*What is required*:
Copy out the records below word for word, everything from the line containing "Image resolution: width=253" down to the line containing "point(1065,78)", both of those lines included. Omit the pictures from your answer.

Records from a data collection:

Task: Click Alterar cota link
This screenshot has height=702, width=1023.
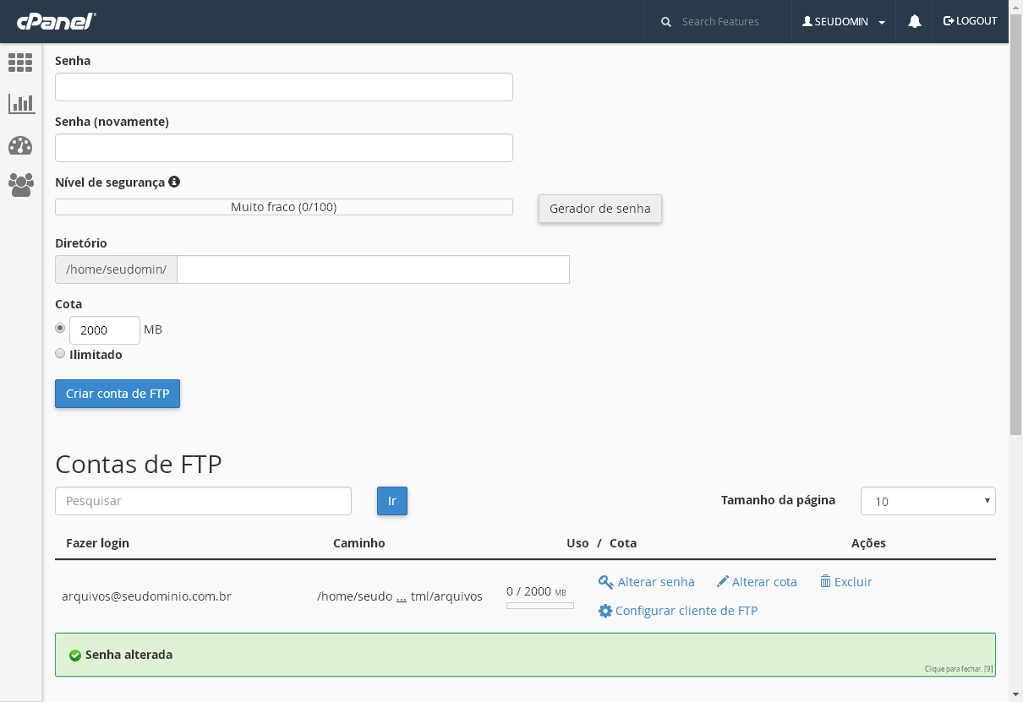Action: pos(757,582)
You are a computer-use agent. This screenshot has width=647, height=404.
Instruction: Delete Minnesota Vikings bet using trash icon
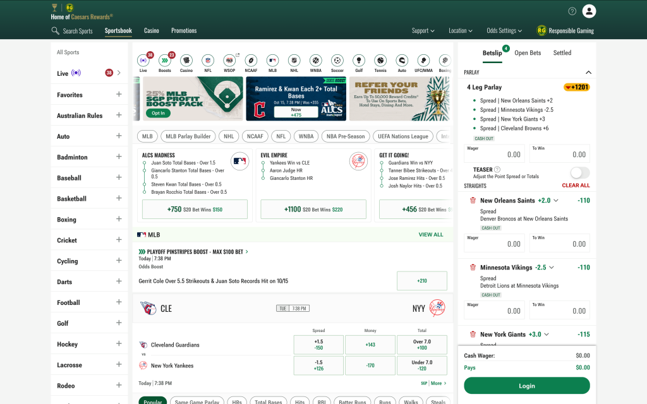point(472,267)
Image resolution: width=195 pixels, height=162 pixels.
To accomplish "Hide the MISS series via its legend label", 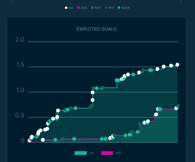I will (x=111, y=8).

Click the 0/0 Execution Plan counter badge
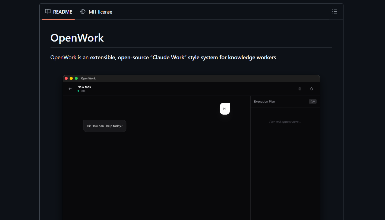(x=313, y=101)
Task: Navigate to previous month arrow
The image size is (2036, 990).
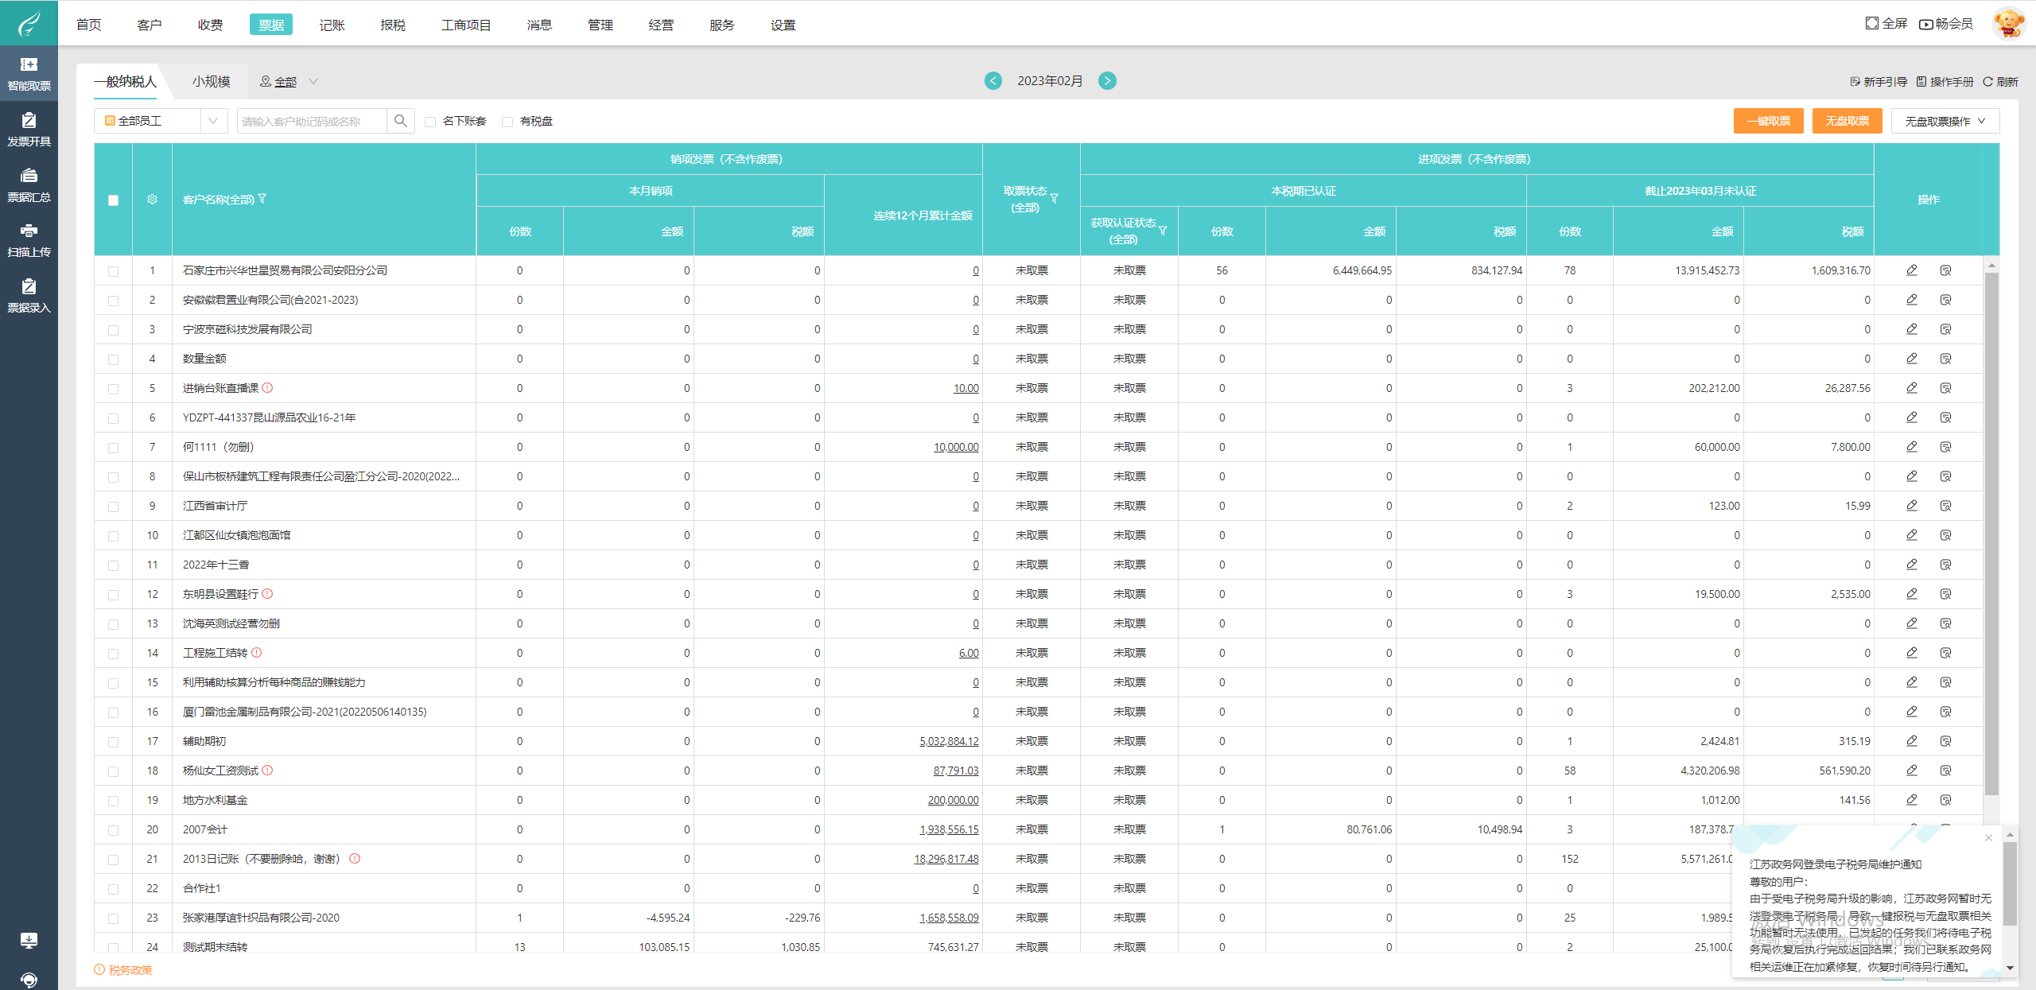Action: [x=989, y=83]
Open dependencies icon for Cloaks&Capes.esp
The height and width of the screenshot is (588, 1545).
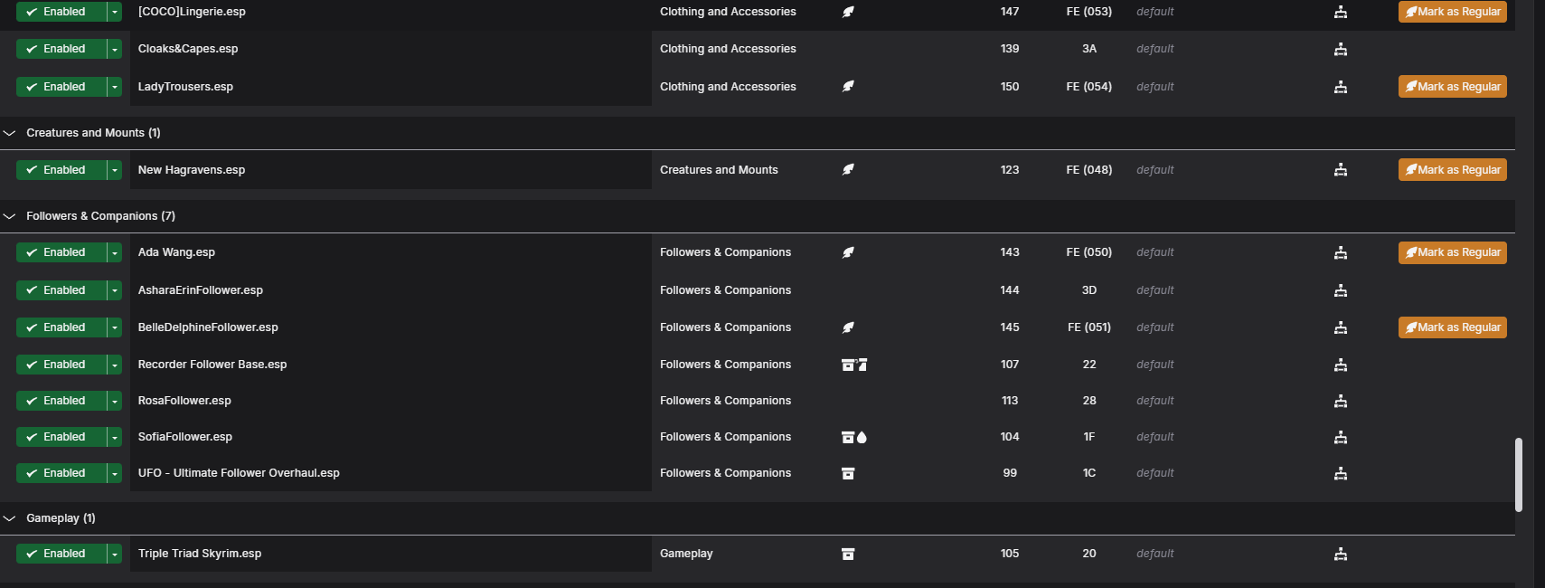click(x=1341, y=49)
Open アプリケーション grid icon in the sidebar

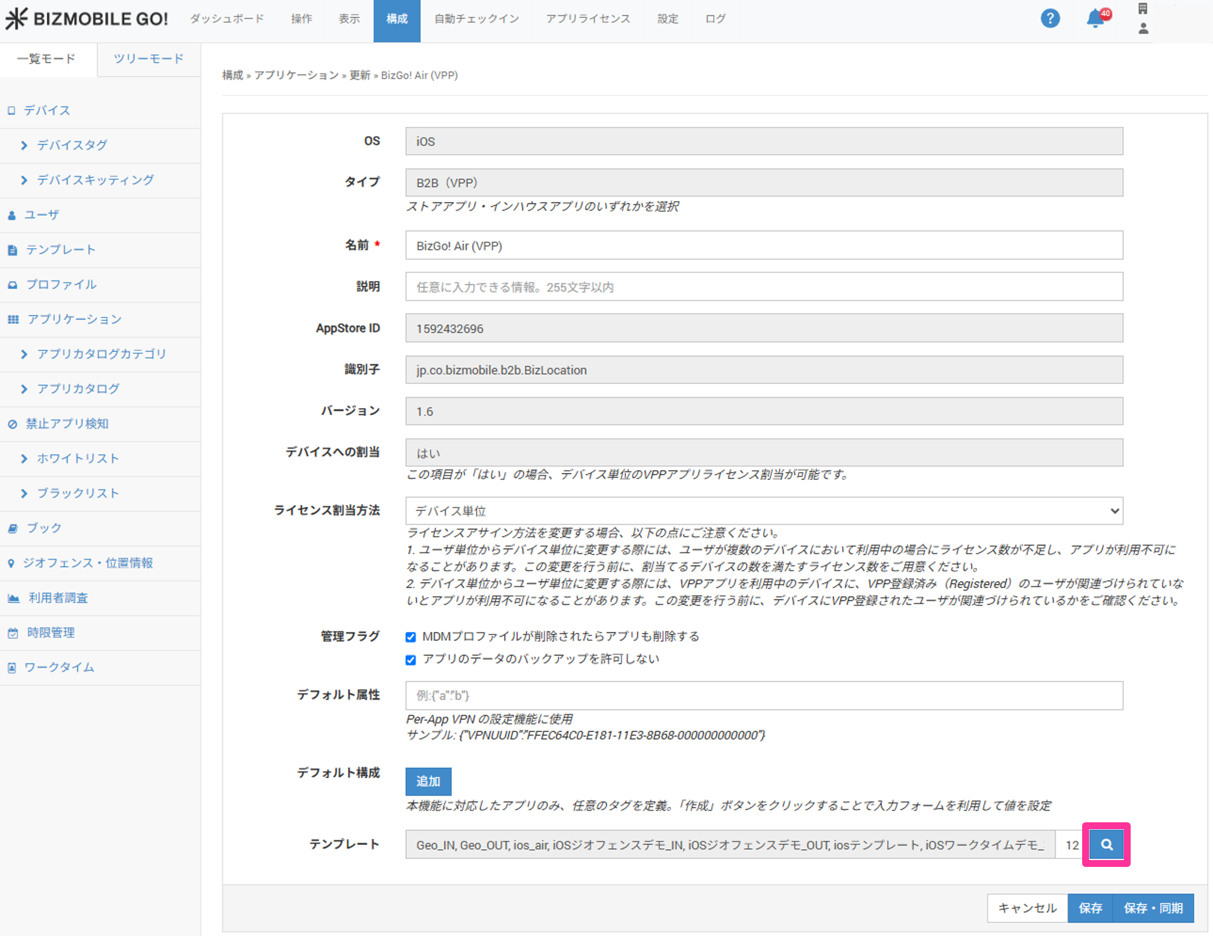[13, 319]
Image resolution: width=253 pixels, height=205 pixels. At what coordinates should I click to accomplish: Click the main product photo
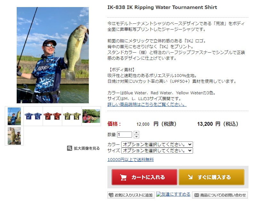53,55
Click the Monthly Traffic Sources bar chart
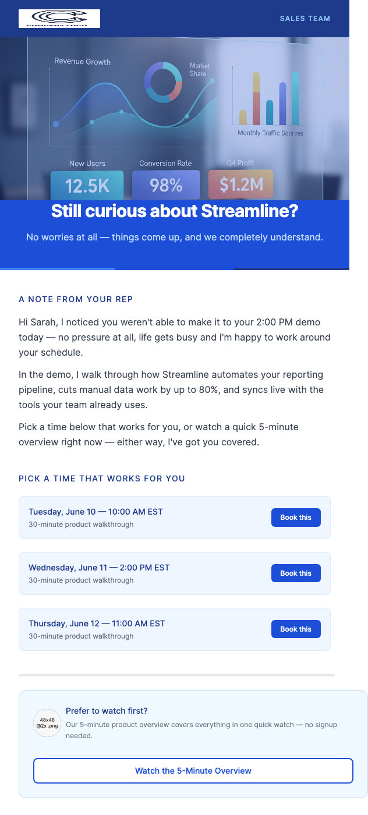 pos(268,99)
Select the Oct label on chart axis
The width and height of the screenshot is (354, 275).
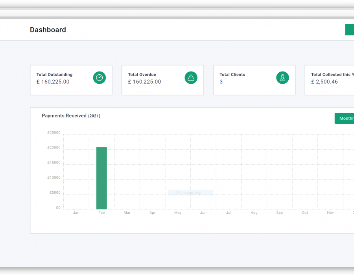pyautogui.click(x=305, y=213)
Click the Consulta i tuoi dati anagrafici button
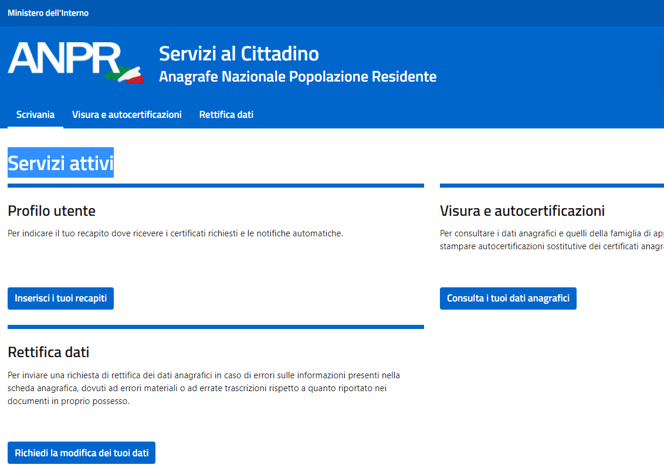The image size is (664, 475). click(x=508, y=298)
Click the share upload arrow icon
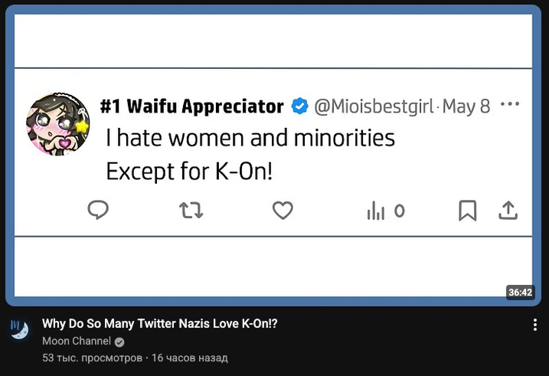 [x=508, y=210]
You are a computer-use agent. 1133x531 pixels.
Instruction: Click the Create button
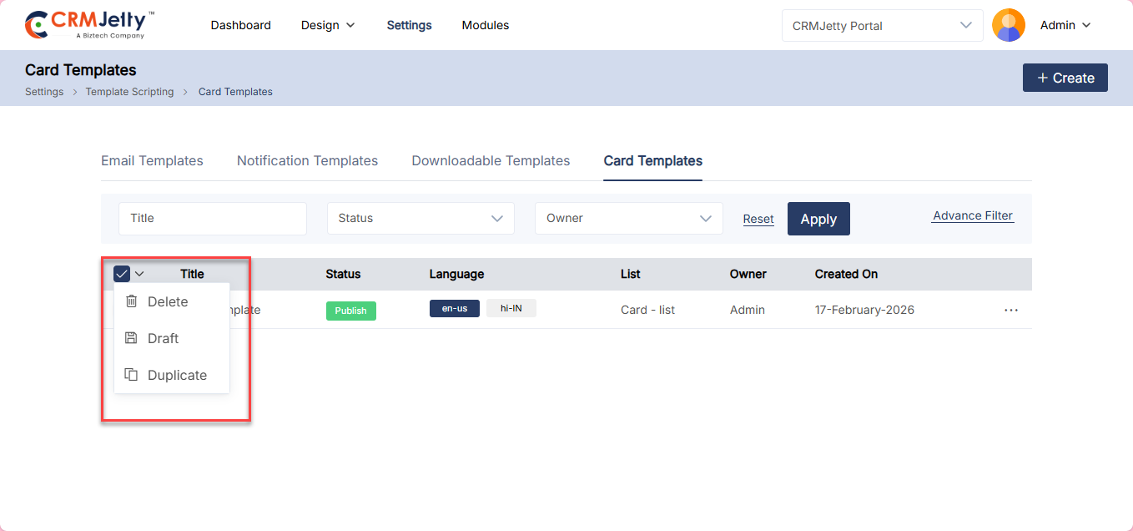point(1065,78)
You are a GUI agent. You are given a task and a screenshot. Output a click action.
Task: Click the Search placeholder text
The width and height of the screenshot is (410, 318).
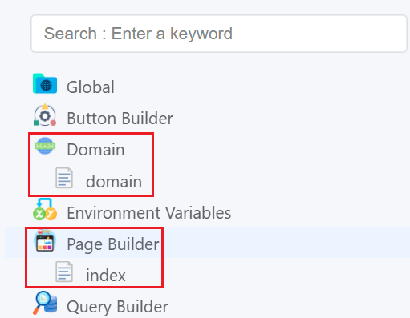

*Response to the task*:
Image resolution: width=253 pixels, height=205 pixels. At what coordinates should I click to accomplish: Click the main product photo
53,55
Click the Monthly Traffic Sources bar chart
 pos(268,99)
Select the Oct label on chart axis
The width and height of the screenshot is (354, 275).
pyautogui.click(x=305, y=213)
Click the Consulta i tuoi dati anagrafici button
The image size is (664, 475). click(x=508, y=298)
Click the share upload arrow icon
 [x=508, y=210]
You are a computer-use agent. 1133x531 pixels.
Instruction: Click the Create button
point(1065,78)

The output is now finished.